Spring 2025

Representation Theory I (V4A3)

First LectureApr 9. Tutorials start the week after.
Seminar Announcement There will also be a seminar on the topics of this course in connection with computer algebra.
Instructor Prof. Dr. Catharina Stroppel
Assistant Dr. Johannes Flake
Lectures

• Wednesdays, 10 am–12 pm, Kleiner Hörsaal, Wegelerstr. 10
• Fridays, 10 am–12 pm, Zeichensaal, Wegelerstr. 10

Tutorials in SemR 1.007, Endenicher Allee 60

• Mondays, 2 pm–4 pm
• Thursdays, 10 am–12 pm

Exam date (t.b.a.)
References

• Humphreys: Introduction to Lie algebras and representation theory. Graduate Texts in Mathematics, Vol. 9. Springer-Verlag, New York-Berlin, 1972.
• Knapp: Lie groups beyond an introduction.
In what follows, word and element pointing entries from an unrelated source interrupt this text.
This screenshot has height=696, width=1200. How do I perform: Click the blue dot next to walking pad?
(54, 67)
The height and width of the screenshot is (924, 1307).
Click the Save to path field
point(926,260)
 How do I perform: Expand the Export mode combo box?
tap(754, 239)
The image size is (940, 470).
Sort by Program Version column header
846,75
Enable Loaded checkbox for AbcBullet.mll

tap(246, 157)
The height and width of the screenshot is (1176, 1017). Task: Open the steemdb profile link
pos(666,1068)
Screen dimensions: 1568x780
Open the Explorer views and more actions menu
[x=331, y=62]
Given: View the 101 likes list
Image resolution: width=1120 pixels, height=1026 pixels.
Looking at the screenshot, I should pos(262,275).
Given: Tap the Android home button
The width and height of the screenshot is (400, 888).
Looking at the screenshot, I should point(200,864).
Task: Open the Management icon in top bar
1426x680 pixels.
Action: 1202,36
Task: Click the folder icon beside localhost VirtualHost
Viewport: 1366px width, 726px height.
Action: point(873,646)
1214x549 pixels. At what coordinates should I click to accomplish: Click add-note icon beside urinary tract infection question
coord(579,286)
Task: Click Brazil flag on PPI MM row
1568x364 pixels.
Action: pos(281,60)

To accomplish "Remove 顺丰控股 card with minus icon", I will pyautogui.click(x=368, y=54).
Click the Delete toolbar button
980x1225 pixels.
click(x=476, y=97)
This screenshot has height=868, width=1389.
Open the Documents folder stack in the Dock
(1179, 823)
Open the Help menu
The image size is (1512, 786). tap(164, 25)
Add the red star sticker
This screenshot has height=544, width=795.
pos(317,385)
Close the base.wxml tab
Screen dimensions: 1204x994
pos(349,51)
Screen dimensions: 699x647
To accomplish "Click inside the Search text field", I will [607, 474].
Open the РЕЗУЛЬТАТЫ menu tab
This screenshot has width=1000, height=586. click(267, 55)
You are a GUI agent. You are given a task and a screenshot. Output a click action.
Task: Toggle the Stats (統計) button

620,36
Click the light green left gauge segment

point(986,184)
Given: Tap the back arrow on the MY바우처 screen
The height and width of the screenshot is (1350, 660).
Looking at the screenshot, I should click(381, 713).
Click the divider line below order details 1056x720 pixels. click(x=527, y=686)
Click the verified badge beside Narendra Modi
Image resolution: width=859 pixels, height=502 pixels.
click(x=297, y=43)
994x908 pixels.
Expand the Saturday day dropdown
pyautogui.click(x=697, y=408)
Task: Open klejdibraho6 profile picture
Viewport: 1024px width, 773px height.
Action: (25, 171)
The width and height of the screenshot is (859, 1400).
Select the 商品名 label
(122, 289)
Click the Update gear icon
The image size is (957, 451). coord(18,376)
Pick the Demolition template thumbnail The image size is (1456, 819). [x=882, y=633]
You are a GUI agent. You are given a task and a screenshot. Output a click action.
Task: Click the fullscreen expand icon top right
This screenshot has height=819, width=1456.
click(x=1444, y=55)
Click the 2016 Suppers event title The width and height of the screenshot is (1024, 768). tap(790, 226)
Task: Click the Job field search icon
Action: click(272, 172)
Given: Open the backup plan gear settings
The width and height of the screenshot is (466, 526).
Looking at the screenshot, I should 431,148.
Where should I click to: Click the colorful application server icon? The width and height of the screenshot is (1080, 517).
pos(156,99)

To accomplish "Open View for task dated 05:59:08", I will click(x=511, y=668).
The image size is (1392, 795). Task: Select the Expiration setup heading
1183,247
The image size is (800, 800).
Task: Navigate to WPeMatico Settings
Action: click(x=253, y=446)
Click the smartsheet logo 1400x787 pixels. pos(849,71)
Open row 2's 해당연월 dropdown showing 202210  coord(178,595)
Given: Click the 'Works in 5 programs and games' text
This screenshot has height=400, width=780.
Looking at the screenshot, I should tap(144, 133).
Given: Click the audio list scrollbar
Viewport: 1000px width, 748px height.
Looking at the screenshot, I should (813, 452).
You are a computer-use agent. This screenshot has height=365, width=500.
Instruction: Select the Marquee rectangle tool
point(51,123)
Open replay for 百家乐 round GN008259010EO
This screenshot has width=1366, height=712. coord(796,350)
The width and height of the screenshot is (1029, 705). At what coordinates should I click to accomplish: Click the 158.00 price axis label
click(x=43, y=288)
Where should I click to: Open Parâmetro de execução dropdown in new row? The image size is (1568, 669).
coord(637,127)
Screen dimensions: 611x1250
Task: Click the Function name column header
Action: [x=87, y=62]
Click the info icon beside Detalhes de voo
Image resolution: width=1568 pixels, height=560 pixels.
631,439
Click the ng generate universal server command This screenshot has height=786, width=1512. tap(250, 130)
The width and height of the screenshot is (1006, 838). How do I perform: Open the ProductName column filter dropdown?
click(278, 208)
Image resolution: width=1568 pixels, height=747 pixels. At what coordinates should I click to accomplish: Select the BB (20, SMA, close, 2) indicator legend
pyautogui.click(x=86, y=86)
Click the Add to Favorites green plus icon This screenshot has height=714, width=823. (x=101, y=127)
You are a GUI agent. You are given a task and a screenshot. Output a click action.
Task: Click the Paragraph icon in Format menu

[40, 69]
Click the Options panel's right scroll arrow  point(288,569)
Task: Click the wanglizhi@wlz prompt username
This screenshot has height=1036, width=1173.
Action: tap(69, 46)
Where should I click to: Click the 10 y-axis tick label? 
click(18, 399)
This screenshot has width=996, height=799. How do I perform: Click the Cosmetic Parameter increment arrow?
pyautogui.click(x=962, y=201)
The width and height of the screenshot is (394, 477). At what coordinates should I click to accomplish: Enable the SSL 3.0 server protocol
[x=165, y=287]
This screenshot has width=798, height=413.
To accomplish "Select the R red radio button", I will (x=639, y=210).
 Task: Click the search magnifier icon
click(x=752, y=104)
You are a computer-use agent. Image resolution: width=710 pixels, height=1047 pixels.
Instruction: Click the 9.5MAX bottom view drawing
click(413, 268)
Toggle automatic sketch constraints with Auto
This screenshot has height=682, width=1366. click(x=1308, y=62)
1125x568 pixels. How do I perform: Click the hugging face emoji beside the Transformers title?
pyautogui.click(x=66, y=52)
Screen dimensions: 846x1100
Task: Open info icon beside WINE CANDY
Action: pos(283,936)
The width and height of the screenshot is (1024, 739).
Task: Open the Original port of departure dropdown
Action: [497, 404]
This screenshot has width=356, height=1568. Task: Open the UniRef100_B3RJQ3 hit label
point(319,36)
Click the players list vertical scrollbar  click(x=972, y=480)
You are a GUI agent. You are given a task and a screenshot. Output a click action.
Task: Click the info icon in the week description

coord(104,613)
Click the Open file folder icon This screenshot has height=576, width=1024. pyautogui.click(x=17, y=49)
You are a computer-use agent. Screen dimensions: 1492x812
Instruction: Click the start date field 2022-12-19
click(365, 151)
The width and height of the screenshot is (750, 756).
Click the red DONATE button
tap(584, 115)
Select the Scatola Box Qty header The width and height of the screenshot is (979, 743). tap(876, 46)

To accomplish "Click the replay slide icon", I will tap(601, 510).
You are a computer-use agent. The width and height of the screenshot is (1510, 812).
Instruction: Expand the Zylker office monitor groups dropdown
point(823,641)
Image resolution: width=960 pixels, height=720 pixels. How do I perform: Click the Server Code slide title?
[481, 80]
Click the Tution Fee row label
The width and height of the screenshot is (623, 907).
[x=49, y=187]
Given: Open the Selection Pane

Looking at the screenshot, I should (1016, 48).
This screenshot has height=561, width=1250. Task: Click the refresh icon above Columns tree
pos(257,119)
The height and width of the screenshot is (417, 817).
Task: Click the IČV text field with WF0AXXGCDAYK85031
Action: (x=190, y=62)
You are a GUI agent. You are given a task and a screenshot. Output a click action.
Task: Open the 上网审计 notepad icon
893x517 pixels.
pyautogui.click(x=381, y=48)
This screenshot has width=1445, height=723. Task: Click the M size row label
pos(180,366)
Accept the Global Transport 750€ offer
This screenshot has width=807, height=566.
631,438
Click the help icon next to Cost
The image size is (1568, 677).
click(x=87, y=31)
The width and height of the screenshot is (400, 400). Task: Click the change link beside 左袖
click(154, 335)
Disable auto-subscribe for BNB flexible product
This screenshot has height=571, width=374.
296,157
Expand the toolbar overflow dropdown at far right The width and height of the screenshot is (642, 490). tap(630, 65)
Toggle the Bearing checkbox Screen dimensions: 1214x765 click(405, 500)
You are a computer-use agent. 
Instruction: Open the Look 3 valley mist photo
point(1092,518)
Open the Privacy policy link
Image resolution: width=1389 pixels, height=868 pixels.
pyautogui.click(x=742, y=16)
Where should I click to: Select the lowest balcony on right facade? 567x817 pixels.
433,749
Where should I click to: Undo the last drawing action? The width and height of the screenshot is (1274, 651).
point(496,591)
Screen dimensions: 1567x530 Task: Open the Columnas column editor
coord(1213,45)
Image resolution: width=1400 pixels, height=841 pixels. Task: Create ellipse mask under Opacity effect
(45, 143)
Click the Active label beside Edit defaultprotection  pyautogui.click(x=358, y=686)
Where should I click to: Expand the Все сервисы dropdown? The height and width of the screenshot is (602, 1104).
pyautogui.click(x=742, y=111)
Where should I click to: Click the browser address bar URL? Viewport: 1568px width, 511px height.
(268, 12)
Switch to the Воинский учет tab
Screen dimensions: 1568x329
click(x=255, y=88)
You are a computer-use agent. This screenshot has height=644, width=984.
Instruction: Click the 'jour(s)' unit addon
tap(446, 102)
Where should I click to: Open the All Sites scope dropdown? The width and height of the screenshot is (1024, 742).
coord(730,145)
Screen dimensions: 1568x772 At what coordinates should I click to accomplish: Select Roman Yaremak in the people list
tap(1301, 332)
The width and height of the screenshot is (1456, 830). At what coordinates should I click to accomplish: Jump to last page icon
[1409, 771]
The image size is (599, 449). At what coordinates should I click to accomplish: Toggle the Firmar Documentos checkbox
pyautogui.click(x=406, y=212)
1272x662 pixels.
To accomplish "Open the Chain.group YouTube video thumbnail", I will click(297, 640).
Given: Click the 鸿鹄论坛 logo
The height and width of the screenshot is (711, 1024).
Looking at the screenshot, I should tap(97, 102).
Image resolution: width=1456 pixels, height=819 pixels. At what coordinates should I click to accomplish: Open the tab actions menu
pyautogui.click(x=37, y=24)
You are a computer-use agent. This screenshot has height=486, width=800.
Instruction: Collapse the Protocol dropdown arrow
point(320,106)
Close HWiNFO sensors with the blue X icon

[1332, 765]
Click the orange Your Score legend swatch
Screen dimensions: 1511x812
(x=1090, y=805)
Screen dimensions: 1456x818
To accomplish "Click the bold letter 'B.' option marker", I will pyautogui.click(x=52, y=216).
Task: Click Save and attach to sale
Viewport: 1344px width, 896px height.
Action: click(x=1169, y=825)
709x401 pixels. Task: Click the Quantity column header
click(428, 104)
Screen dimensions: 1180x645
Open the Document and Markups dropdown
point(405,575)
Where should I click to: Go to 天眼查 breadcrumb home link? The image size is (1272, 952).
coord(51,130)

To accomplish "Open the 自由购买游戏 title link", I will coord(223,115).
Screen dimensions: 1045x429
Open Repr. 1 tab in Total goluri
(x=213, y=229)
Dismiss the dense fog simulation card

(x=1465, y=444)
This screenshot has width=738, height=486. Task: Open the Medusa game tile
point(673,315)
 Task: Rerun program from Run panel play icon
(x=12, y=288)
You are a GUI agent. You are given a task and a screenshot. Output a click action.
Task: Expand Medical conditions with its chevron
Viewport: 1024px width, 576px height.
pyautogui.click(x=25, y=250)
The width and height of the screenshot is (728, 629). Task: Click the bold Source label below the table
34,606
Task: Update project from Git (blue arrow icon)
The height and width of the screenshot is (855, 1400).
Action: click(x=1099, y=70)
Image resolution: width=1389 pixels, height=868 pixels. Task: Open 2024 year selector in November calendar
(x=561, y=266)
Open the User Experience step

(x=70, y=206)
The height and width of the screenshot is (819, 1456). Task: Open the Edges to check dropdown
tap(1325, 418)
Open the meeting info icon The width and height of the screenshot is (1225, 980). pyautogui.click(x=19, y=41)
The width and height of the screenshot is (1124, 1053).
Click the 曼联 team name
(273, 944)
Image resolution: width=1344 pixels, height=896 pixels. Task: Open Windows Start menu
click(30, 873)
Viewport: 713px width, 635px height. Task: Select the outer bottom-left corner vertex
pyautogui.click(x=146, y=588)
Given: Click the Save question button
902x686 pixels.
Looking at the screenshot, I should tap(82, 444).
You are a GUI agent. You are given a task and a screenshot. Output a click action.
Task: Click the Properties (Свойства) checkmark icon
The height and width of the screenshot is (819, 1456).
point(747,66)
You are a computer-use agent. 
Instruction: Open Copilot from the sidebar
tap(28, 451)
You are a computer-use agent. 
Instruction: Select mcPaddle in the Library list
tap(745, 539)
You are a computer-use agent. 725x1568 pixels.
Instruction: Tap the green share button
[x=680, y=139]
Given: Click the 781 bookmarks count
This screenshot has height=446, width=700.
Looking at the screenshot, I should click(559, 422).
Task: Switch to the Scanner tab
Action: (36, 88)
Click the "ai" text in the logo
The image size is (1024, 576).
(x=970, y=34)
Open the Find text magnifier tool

Second edition. Progress in Mathematics, 140. Birkhäuser Boston, Inc., Boston, MA, 2002.
• Humphreys: Reflection groups and Coxeter groups. Cambridge Studies in Advanced Mathematics, 29. Cambridge University Press, Cambridge, 1990.
• Bourbaki: Lie groups and Lie algebras. Chapters 4–6. Translated from the 1968 French original by Andrew Pressley. Elements of Mathematics (Berlin). Springer-Verlag, Berlin, 2002.

Prerequisites
The material from Foundations in Representation Theory taught last semester will be assumed. Last semester’s course on Representation Theory I or any other course on Lie groups is helpful, but not necessary. Apart from the motivation why one wants to study Lie algebras and some basic notions the courses will be disjoint.
Course content
The course will be an introduction into Lie algebras with the focus on the representation theory of semisimple complex Lie algebras. After a general introduction into Lie algebras we will start with some facts about nilpotent and solvable Lie algebras which will be given without proof. Details can be read in the literature given in the first lecture or below. We will then talk about classification theorems and finally study the representation theory of semisimple Lie algebras. The main goal will be to understand the basics of Bernstein-Gelfand-Gelfand's category O. This category is a prototype for structures shared by many interesting categories appearing in representation theory. This category contains all finite dimensional representations. Therefore finite dimensional representation theory will be done on the way. The focus will be on understanding the concept of highest weight theory which connects Lie theory, algebra and geometric representation theory. In the course of we will focus on the Lie theory part.